**Stored data entries**

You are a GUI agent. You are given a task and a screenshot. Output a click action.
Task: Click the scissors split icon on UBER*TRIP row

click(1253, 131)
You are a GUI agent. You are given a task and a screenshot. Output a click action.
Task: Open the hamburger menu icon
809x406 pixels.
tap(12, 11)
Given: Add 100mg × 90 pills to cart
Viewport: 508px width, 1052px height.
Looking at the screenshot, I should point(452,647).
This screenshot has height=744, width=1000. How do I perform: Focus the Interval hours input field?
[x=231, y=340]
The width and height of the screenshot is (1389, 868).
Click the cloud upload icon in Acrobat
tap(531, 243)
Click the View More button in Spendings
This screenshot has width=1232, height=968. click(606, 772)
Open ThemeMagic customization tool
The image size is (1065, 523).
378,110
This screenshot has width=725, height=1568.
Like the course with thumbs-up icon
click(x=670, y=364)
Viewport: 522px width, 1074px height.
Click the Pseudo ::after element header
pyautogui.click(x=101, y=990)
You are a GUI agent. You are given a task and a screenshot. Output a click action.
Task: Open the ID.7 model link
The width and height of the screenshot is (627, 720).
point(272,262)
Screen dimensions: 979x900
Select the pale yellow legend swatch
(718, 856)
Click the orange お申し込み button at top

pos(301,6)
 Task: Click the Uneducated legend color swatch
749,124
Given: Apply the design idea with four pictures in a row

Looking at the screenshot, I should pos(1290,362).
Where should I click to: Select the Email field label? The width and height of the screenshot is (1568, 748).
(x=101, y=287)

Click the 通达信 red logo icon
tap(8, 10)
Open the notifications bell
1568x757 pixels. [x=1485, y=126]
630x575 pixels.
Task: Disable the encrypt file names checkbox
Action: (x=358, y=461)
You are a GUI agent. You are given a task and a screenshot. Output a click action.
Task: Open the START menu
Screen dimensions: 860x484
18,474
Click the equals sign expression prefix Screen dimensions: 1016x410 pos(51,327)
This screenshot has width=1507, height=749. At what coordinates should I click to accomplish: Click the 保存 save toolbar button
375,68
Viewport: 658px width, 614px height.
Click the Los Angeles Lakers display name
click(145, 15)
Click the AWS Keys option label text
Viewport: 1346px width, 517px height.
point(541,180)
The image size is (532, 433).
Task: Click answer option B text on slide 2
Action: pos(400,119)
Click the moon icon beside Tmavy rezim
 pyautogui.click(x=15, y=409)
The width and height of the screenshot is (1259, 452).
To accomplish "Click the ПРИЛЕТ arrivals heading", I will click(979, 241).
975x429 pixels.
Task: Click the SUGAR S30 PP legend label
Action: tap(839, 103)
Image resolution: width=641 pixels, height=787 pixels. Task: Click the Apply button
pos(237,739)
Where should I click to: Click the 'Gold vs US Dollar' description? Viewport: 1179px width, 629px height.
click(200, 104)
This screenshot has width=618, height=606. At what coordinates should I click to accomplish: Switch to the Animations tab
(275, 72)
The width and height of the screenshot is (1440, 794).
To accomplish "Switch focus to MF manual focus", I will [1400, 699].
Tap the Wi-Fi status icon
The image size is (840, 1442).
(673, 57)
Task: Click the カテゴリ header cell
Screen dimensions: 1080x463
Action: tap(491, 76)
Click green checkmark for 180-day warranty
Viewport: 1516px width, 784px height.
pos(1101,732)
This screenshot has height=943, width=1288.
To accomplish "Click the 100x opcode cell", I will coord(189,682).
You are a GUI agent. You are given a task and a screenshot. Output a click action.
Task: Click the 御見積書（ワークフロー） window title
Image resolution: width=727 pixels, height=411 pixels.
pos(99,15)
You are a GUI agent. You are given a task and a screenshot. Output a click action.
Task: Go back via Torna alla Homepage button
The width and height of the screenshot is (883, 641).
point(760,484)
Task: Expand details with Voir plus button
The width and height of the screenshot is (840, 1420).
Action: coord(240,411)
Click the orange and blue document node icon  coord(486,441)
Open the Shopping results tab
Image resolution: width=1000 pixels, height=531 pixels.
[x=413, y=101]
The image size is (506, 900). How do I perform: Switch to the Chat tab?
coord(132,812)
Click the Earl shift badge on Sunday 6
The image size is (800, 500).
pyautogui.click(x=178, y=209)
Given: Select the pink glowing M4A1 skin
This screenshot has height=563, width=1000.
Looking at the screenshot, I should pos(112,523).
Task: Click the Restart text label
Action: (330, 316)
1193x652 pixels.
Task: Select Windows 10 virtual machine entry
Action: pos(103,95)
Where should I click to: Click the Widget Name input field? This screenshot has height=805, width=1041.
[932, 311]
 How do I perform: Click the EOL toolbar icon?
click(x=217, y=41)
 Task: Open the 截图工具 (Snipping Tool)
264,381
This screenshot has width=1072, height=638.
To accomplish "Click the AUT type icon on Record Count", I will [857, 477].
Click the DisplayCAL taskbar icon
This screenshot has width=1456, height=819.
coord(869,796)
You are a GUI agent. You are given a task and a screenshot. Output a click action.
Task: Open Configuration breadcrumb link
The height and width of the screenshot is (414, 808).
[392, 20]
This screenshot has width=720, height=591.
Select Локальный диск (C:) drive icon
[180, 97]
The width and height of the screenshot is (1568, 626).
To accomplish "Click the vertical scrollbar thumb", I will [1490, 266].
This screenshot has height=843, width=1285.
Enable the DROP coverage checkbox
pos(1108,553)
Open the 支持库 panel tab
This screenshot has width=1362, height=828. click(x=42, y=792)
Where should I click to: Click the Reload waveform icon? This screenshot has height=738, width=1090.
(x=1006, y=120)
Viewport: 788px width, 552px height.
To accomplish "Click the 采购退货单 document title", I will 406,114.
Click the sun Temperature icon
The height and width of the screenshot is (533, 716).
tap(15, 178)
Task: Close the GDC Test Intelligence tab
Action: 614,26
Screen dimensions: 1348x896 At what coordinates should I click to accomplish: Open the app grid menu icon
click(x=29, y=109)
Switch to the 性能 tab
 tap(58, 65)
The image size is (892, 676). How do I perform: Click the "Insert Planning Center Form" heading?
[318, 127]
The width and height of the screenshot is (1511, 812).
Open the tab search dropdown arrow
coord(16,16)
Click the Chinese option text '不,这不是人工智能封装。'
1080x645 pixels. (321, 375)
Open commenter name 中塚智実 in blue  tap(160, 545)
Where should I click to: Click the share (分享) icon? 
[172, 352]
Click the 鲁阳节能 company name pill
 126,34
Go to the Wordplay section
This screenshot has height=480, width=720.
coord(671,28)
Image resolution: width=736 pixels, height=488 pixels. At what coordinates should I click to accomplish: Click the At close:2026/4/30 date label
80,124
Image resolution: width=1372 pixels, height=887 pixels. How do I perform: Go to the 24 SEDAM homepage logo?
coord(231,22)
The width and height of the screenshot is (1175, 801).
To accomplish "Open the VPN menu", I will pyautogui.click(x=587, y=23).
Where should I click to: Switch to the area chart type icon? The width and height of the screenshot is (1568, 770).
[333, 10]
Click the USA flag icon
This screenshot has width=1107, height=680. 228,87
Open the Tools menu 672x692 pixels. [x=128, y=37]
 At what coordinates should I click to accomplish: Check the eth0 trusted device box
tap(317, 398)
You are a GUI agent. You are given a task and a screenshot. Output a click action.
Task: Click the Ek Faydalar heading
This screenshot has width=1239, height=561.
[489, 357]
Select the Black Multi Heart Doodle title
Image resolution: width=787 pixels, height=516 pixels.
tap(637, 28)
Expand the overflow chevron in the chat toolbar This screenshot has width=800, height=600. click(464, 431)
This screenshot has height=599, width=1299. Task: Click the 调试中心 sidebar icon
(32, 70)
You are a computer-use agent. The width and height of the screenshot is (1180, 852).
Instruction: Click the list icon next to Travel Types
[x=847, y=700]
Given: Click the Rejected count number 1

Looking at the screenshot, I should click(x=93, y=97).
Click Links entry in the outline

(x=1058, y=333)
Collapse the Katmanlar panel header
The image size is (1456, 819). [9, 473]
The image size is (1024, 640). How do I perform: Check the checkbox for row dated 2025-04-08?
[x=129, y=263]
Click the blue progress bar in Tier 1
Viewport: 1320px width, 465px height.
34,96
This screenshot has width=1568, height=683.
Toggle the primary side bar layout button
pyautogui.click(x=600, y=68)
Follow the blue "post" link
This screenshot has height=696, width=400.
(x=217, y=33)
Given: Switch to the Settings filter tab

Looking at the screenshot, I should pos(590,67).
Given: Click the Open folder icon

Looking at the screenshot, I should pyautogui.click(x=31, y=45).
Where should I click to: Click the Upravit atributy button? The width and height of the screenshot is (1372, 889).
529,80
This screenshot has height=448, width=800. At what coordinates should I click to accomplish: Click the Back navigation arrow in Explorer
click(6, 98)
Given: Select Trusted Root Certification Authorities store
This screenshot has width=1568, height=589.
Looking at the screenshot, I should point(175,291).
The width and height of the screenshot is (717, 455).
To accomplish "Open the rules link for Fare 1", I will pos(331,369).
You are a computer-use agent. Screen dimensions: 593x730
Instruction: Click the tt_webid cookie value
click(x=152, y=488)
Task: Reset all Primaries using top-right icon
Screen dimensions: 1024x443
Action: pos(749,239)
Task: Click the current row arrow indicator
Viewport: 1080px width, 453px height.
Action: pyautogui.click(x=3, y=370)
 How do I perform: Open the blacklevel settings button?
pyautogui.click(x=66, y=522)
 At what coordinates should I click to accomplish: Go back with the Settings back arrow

**Your assignment**
Once you find the line with "Tap the Wi-Fi status icon" in the entries above, output it and each line after it up to and including the line with "Task: Click the 御見積書（ワークフロー） window title", and nothing else.

**Task output**
Tap the Wi-Fi status icon
The image size is (840, 1442).
(673, 57)
Task: Click the カテゴリ header cell
Screen dimensions: 1080x463
Action: tap(491, 76)
Click green checkmark for 180-day warranty
Viewport: 1516px width, 784px height.
pos(1101,732)
This screenshot has height=943, width=1288.
To accomplish "Click the 100x opcode cell", I will coord(189,682).
You are a GUI agent. You are given a task and a screenshot. Output a click action.
Task: Click the 御見積書（ワークフロー） window title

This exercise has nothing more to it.